From the material below, return every line that includes "empty".

◆ ◆ ◆ ◆ ◆ ◆ ◆

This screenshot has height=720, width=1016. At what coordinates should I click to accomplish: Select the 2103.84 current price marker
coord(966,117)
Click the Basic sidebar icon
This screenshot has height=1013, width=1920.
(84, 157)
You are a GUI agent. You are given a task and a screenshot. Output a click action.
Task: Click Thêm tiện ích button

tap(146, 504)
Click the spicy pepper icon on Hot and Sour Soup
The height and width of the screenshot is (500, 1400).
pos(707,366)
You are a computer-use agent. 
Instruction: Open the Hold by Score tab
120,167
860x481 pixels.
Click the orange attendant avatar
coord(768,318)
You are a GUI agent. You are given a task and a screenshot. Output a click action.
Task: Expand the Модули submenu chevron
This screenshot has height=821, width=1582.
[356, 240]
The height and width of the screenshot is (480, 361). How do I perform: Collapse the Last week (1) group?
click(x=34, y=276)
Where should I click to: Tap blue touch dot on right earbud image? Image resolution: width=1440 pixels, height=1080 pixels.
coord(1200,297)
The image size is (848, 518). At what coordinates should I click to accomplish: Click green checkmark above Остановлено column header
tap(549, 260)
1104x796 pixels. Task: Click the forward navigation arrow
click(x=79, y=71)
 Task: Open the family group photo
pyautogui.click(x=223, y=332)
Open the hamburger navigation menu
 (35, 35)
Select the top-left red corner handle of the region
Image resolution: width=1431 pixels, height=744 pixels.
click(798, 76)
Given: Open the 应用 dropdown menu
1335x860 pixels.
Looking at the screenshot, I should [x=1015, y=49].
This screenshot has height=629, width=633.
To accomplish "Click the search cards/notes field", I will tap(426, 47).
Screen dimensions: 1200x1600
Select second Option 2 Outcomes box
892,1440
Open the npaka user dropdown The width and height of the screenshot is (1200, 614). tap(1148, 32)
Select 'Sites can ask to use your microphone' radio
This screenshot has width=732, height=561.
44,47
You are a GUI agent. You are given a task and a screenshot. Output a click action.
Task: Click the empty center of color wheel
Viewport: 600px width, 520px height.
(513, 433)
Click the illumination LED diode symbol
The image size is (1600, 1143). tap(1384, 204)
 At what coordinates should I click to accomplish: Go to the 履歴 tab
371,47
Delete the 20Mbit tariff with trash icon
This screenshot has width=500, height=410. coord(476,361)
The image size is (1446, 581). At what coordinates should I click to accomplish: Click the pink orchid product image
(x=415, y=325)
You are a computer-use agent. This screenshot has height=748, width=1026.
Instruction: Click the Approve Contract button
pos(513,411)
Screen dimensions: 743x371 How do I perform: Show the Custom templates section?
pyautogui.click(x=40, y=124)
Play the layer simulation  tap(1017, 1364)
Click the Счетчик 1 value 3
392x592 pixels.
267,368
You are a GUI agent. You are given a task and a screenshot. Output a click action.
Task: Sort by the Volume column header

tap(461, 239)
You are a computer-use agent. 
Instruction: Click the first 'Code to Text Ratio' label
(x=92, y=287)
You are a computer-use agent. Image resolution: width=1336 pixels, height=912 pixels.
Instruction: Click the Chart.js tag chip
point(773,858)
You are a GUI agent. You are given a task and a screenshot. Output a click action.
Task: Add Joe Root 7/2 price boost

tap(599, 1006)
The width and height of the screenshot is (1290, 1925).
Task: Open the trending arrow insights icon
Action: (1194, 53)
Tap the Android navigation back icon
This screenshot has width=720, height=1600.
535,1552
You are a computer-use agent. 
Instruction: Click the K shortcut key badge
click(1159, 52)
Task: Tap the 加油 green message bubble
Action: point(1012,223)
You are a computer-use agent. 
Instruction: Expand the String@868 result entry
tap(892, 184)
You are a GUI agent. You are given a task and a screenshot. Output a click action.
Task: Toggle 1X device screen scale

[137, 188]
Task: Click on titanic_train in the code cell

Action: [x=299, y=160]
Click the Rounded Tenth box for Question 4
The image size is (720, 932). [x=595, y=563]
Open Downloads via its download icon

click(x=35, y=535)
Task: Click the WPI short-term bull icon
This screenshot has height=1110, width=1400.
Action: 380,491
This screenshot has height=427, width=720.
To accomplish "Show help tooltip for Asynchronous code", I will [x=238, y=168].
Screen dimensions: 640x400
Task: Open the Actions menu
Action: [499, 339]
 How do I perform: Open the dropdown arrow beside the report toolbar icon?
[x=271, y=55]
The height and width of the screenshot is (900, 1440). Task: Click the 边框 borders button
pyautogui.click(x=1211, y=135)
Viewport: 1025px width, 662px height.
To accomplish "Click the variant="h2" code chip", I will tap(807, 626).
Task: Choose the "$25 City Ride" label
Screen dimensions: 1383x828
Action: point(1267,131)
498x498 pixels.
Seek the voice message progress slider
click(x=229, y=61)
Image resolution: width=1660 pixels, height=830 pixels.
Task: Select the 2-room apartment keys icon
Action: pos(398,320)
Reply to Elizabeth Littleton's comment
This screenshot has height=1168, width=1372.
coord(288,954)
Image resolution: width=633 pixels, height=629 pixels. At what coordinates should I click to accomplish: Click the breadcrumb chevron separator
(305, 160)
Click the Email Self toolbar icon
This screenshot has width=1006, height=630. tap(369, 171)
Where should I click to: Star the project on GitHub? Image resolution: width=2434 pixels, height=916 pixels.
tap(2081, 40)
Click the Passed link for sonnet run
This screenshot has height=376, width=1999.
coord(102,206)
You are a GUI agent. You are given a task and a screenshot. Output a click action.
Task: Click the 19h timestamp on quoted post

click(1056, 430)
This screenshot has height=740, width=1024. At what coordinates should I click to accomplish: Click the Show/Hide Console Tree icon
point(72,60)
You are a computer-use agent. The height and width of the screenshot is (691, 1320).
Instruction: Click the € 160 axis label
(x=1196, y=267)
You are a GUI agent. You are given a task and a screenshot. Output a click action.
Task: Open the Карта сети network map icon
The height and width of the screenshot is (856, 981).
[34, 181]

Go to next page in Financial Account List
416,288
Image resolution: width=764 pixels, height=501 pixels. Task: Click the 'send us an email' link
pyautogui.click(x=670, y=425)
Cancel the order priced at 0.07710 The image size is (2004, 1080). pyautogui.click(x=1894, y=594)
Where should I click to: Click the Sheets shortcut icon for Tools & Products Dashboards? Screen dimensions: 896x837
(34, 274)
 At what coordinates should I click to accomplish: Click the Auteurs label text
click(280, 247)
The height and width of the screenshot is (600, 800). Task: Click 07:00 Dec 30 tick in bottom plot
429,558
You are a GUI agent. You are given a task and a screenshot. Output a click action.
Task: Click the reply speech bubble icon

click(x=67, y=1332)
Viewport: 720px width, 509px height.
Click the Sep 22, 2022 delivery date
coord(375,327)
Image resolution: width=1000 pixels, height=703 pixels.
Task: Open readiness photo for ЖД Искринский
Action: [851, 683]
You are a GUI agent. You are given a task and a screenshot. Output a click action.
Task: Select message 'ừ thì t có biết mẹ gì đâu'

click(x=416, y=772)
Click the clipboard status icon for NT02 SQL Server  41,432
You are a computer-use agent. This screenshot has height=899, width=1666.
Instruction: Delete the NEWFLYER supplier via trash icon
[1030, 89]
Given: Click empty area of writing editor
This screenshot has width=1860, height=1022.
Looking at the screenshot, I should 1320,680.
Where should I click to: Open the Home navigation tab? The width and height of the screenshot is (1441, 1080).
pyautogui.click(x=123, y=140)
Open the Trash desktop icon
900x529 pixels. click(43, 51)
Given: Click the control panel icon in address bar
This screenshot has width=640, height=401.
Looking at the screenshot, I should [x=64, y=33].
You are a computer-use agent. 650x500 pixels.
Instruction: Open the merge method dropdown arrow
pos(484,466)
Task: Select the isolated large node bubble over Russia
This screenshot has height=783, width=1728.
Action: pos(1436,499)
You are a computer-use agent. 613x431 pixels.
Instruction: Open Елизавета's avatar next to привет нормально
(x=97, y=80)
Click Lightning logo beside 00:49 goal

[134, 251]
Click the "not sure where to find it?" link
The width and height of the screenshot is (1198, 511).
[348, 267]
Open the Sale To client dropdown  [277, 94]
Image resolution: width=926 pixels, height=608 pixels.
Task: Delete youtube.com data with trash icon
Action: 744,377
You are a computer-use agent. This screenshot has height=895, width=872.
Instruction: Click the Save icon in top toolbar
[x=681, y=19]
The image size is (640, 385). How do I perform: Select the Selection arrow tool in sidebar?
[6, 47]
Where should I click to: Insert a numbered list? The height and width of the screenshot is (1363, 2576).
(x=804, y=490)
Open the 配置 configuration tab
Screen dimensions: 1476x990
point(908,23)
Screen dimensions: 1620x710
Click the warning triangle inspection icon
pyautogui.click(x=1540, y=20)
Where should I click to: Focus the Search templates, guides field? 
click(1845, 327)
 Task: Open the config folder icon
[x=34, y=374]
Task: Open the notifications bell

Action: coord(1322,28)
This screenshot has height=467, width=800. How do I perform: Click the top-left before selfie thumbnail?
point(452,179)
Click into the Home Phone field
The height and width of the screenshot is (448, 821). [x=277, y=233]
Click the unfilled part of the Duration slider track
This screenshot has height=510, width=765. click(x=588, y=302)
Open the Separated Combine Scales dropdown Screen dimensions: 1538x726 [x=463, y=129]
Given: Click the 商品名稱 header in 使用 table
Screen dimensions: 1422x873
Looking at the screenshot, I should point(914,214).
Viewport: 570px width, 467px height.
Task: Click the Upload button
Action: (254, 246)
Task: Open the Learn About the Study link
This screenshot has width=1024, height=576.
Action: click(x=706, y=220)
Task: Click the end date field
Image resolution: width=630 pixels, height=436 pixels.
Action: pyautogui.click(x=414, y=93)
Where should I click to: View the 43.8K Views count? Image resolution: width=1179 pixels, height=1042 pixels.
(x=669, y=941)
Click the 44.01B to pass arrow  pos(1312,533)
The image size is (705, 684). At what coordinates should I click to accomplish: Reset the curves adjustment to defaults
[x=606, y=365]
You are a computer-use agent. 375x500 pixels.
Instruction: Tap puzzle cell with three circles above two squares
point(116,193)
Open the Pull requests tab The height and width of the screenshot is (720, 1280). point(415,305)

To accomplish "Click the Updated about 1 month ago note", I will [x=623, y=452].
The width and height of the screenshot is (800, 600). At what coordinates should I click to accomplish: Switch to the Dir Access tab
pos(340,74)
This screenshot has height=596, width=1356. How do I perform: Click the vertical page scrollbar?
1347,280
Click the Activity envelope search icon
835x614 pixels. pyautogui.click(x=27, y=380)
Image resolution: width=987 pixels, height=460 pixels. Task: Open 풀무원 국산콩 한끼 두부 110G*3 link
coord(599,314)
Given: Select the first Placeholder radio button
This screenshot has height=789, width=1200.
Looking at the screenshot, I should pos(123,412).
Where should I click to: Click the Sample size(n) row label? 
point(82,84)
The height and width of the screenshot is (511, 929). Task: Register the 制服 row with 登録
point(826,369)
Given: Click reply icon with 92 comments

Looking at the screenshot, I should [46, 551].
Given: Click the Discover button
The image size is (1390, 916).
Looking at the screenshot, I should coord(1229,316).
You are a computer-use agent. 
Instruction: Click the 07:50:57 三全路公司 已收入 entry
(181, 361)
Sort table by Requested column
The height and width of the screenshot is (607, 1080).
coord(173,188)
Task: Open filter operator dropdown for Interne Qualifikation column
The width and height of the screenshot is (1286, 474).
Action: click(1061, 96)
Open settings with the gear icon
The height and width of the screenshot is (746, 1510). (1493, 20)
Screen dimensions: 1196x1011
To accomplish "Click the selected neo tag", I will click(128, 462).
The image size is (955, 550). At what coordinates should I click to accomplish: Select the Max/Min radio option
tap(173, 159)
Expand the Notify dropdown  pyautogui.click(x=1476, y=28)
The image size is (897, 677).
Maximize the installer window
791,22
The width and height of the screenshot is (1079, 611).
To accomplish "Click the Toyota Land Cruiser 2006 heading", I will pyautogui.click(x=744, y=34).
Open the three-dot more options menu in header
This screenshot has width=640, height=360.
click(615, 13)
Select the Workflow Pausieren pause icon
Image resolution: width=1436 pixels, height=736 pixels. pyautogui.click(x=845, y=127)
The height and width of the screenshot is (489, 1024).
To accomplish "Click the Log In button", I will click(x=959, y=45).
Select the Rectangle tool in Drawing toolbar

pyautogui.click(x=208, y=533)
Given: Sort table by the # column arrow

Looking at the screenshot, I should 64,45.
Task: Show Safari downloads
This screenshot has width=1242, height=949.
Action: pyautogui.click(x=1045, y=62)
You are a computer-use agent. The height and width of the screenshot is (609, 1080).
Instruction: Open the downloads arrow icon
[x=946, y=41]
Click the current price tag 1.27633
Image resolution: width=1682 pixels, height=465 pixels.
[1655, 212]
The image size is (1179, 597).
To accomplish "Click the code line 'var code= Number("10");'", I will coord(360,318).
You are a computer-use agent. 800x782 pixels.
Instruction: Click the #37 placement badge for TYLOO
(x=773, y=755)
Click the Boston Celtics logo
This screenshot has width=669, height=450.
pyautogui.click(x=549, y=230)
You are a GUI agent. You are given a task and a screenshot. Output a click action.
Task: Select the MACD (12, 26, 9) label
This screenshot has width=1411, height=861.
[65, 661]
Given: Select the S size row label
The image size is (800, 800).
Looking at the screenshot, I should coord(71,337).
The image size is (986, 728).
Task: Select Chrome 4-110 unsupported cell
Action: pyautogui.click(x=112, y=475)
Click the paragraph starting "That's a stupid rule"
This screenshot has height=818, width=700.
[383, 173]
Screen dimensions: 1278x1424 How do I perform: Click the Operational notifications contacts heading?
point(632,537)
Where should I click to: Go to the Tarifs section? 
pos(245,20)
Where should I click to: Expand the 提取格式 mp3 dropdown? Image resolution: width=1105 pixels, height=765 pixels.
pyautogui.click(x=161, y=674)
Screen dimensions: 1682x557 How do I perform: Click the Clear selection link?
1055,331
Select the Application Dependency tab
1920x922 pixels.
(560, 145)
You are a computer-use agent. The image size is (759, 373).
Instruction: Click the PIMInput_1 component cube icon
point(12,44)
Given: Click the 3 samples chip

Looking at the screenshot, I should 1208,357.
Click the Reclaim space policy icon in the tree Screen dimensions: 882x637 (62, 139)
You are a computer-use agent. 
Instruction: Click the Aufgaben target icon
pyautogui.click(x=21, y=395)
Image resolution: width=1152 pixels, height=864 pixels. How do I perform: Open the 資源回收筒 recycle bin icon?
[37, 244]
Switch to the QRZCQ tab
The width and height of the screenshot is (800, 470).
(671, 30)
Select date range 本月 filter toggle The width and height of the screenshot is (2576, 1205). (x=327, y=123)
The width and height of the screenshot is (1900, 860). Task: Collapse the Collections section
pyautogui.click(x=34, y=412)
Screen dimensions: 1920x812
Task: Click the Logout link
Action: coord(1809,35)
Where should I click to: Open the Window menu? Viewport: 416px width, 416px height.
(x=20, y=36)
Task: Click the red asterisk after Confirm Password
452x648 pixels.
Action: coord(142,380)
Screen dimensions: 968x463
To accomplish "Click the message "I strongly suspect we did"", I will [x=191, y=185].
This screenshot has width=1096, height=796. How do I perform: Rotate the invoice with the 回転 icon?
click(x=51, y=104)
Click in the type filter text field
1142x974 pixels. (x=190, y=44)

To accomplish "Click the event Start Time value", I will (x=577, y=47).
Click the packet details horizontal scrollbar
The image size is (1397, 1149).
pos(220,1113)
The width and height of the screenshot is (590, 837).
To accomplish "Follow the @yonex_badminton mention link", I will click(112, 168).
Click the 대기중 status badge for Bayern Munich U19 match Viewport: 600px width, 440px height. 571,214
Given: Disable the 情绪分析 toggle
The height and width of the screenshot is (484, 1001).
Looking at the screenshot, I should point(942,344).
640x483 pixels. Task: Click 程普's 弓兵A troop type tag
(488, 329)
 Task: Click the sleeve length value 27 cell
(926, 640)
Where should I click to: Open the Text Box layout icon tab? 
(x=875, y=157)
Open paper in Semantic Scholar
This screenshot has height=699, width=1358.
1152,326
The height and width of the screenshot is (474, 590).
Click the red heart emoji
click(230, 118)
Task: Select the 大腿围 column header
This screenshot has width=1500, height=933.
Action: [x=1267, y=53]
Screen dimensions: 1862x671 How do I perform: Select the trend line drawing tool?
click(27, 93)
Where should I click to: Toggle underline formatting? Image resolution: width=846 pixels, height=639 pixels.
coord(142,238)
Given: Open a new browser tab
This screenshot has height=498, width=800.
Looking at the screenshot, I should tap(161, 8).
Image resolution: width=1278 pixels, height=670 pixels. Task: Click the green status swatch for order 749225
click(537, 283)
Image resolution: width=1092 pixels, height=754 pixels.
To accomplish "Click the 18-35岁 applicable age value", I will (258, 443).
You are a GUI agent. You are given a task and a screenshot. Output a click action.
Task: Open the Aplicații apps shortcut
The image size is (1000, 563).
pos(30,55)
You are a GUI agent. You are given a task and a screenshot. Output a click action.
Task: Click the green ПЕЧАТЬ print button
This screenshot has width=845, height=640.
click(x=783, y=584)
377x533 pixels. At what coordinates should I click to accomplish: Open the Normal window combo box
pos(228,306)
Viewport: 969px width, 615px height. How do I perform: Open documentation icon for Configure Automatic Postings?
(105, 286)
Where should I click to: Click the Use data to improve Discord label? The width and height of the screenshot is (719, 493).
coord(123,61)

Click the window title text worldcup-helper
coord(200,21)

◆ ◆ ◆ ◆ ◆ ◆ ◆

# [Result for this exercise]
Task: Click the empty center of color wheel
Given: Click empty area of writing editor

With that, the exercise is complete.